Vienne est une ville touristique. Elle a un passé prestigieux, un magnifique patrimoine et un air de grandeur encore : les palais des empereurs, des aristocrates et des barons de la finance, la cathédrale Saint-Étienne, symbole de la ville, la crypte des Capucins où gisent les souverains, le Prater et les rives du Danube, une ceinture d’espaces verts, le petit vin de Vienne, les cafés historiques où Trotski et Hitler (parmi d’autres) se sont peut-être rencontrés. Elle est une capitale de la musique et des arts. Elle joue sur le bien-vivre populaire, les traditions, et le modernisme jusqu’à la provocation, hérité de l’esprit « fin de siècle » (une artiste contemporaine « marque » de son corps les lieux de la ville pour dénoncer le caractère masculin et autoritaire de l’architecture).
Elle n’a jamais perdu ses atouts diplomatiques ancestraux dont le sommet a été le congrès de 1814-1815. Même sous le nazisme, on utilisait les talents des diplomates viennois pour les relations avec les États issus de l’ancienne monarchie. Des traités ont été signés alors au château du Belvédère et, en 1955, celui qui a rendu sa souveraineté à l’Autriche. Kurt Waldheim a été secrétaire général des Nations unies de 1972 à 1981 avant d’être président du pays. Depuis 1979, la capitale autrichienne, qui accueille nombre de conférences internationales et de congrès divers, est le troisième siège de l’ONU, qui a sa cité sur la rive gauche du Danube. Elle est aussi le siège de l’OPEP.
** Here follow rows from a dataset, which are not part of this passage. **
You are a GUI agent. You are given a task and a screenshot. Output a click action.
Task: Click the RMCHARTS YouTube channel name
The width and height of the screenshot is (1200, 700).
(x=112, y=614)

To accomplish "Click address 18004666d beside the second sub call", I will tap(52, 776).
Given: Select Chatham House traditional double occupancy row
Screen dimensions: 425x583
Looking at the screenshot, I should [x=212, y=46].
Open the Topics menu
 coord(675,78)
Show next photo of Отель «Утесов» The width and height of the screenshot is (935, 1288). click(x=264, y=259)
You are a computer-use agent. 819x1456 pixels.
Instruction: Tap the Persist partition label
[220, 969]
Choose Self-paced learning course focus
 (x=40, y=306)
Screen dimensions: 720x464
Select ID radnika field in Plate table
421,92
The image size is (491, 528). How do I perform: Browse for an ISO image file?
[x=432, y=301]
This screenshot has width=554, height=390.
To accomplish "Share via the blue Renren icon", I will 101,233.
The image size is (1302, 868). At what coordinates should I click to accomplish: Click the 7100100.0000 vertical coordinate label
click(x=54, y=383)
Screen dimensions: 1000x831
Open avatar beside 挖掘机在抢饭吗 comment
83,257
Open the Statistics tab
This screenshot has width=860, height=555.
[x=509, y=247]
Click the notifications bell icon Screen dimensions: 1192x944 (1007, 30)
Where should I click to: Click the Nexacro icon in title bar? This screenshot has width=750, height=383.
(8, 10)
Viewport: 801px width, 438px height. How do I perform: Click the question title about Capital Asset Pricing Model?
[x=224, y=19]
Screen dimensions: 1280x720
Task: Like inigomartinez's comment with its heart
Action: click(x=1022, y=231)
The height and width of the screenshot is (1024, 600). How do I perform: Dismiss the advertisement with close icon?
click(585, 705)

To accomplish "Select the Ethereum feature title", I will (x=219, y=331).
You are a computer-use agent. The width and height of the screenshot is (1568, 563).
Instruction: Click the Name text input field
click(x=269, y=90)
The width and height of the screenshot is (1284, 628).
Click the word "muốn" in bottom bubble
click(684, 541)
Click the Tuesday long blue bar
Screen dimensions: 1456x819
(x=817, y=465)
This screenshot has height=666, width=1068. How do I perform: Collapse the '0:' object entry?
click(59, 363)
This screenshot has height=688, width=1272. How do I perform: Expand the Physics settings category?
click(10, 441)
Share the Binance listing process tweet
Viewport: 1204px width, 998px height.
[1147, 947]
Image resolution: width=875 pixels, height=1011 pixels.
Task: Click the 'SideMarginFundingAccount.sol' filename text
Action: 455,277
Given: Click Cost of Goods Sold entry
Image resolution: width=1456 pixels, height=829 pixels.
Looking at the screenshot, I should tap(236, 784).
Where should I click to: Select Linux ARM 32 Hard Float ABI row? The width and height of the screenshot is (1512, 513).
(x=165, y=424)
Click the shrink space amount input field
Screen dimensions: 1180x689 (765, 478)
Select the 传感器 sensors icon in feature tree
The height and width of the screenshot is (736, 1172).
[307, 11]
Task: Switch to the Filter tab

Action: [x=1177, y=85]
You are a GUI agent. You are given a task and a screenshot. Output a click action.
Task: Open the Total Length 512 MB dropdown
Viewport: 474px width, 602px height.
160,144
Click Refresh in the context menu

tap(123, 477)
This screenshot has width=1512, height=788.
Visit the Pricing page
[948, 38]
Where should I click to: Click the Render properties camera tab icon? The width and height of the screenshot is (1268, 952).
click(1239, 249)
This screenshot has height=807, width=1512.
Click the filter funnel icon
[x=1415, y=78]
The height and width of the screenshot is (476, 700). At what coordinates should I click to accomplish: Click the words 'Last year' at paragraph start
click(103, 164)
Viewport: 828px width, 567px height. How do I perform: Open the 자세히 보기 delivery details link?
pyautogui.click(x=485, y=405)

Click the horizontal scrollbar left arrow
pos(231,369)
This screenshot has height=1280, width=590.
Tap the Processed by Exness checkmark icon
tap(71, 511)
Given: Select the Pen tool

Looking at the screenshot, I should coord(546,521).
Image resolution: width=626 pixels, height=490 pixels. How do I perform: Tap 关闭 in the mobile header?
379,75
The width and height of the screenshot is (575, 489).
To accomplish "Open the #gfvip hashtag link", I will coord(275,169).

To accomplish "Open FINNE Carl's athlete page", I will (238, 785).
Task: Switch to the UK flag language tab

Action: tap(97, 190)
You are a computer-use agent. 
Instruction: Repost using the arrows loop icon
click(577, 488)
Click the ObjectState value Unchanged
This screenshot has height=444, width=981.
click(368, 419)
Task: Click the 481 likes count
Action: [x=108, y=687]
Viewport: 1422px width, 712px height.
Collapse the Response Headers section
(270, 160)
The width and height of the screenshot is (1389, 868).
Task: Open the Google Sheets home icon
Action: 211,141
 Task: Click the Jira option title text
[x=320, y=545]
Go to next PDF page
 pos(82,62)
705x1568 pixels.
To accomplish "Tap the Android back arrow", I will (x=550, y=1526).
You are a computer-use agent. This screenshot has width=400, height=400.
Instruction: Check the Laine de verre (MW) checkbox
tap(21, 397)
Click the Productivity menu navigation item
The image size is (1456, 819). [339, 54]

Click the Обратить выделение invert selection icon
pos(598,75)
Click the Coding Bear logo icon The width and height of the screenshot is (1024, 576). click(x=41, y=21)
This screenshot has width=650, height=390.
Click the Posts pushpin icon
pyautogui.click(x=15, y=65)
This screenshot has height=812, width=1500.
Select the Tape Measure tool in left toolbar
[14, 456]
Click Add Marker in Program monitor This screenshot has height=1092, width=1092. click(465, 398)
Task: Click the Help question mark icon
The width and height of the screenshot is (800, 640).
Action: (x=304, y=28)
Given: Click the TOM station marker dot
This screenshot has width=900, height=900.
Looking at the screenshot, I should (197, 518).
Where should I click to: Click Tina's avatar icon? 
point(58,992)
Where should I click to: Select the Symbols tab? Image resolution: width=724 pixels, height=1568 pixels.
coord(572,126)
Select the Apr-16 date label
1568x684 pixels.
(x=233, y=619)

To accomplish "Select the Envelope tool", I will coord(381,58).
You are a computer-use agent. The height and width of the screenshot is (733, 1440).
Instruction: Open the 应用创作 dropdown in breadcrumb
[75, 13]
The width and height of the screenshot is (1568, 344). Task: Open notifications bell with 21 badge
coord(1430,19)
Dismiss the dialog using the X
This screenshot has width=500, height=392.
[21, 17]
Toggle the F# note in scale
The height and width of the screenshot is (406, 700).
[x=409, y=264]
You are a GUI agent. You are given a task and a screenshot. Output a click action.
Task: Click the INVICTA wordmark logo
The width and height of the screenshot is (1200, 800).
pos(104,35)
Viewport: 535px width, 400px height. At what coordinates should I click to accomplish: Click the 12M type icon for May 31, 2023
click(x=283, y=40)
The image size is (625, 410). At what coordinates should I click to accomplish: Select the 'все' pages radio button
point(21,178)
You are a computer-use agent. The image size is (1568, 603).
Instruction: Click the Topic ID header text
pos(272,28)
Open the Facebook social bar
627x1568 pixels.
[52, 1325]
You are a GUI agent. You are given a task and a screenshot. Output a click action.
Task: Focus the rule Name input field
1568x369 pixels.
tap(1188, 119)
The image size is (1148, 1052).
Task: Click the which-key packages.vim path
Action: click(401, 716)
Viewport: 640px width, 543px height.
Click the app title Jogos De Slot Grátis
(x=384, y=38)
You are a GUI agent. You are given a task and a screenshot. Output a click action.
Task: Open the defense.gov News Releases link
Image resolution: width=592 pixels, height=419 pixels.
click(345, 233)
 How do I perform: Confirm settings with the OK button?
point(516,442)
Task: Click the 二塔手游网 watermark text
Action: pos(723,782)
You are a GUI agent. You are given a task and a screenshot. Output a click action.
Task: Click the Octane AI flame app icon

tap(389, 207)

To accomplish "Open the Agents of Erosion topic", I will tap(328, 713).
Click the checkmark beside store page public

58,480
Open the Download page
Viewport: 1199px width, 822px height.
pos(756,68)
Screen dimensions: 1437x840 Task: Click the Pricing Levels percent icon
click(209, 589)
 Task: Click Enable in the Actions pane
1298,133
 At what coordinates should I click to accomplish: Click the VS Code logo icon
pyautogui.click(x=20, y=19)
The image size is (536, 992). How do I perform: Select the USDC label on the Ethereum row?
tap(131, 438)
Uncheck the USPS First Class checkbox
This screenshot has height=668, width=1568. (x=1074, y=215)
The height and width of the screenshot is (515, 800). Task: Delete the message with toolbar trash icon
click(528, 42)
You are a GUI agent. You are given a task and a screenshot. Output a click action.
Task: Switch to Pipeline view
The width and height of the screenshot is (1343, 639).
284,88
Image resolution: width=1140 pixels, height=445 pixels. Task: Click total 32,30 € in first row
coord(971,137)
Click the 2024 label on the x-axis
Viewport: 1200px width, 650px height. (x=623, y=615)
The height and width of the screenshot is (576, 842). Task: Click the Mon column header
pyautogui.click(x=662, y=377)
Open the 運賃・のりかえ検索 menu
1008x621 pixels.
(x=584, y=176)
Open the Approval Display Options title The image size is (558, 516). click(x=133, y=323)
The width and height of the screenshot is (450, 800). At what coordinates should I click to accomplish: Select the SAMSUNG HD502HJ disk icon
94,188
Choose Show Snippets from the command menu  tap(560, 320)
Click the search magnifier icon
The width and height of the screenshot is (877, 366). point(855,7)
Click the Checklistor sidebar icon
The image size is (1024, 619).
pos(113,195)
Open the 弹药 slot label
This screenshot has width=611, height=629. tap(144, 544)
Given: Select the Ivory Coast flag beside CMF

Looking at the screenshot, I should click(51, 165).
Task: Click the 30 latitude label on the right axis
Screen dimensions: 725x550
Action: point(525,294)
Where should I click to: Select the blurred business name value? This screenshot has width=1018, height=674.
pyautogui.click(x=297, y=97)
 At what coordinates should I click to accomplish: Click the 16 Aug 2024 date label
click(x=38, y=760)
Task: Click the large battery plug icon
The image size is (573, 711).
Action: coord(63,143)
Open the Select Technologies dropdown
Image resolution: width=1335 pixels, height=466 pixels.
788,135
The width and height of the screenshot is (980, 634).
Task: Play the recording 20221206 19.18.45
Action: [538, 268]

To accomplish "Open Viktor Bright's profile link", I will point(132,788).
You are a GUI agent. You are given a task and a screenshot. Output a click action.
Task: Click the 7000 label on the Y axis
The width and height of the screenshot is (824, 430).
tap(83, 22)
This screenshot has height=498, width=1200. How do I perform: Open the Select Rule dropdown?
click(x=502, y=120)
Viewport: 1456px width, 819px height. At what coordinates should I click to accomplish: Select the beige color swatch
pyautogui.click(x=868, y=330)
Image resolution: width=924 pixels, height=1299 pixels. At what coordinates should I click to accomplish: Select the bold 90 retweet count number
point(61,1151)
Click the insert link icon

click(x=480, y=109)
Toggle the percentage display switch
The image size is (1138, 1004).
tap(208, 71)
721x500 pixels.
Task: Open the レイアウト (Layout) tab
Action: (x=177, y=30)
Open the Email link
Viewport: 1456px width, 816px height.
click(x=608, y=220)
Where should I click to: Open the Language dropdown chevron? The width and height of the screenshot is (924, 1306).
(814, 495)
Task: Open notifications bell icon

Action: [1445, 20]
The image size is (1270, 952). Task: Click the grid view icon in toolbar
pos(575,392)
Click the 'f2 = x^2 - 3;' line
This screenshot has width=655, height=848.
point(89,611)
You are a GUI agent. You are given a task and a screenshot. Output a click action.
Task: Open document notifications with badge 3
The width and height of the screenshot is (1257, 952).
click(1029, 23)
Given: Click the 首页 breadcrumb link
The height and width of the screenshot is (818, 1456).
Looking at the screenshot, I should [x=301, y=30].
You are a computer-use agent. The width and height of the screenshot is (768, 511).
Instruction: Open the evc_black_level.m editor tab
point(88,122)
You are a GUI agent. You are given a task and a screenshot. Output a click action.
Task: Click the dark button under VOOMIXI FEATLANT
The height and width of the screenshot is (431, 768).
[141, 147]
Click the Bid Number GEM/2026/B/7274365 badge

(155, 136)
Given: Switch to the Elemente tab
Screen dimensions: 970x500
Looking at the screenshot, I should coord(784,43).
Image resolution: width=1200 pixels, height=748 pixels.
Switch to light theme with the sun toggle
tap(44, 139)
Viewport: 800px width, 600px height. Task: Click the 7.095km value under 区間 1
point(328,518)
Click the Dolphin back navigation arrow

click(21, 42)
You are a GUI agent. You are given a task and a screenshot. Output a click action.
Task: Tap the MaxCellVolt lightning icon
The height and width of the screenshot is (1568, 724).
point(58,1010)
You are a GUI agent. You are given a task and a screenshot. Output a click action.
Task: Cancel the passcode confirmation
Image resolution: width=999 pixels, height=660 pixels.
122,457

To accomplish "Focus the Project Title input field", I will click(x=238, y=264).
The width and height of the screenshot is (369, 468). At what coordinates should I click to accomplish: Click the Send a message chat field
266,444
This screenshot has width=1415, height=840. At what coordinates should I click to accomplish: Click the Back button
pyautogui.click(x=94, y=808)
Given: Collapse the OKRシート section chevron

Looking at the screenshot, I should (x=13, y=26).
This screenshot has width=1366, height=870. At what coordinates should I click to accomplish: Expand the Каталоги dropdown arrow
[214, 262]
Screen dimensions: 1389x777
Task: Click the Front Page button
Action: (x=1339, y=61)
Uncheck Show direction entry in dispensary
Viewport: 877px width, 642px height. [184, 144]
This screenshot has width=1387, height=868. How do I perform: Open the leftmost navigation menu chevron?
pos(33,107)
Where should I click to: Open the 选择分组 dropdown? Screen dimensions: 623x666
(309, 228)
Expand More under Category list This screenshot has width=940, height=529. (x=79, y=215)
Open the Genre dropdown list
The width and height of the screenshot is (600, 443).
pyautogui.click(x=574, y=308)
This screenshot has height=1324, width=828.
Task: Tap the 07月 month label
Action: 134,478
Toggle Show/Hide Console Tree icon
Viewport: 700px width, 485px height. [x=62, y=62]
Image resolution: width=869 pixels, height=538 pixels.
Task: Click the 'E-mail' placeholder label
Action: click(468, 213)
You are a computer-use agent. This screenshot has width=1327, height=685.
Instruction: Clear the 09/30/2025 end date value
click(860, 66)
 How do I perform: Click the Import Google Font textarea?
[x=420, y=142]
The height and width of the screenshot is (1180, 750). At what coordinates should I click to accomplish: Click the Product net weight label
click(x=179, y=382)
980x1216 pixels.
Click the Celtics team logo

Aujourd’hui, Vienne est à nouveau « la porte vers l’Est et le Sud-Est ». Les banques et entreprises autrichiennes sont les premières dans les pays d’Europe centre-orientale. Vienne s’est rapprochée du groupe de Visegrad (Pologne, Hongrie, Tchéquie, Slovaquie) et fait partie de l’Initiative des Trois Mers qui réunit les États de la Baltique à l’Adriatique et à la mer Noire. L’Autriche (neutre depuis 1955, et située à la jonction des deux blocs militaires au temps de la guerre froide) est entrée dans l’Union européenne en 1995, après les 12 pays occidentaux et avant les 11 de l’Est. Avec les élargissements à l’est récents (2004-2013) et futurs (les Balkans occidentaux) et avec le Brexit, l’Union européenne devient nécessairement plus continentale, moins occidentale et moins atlantique qu’à ses origines.
Vienne ayant ainsi retrouvé sa position centrale, elle serait une capitale légitime pour l’Europe de demain.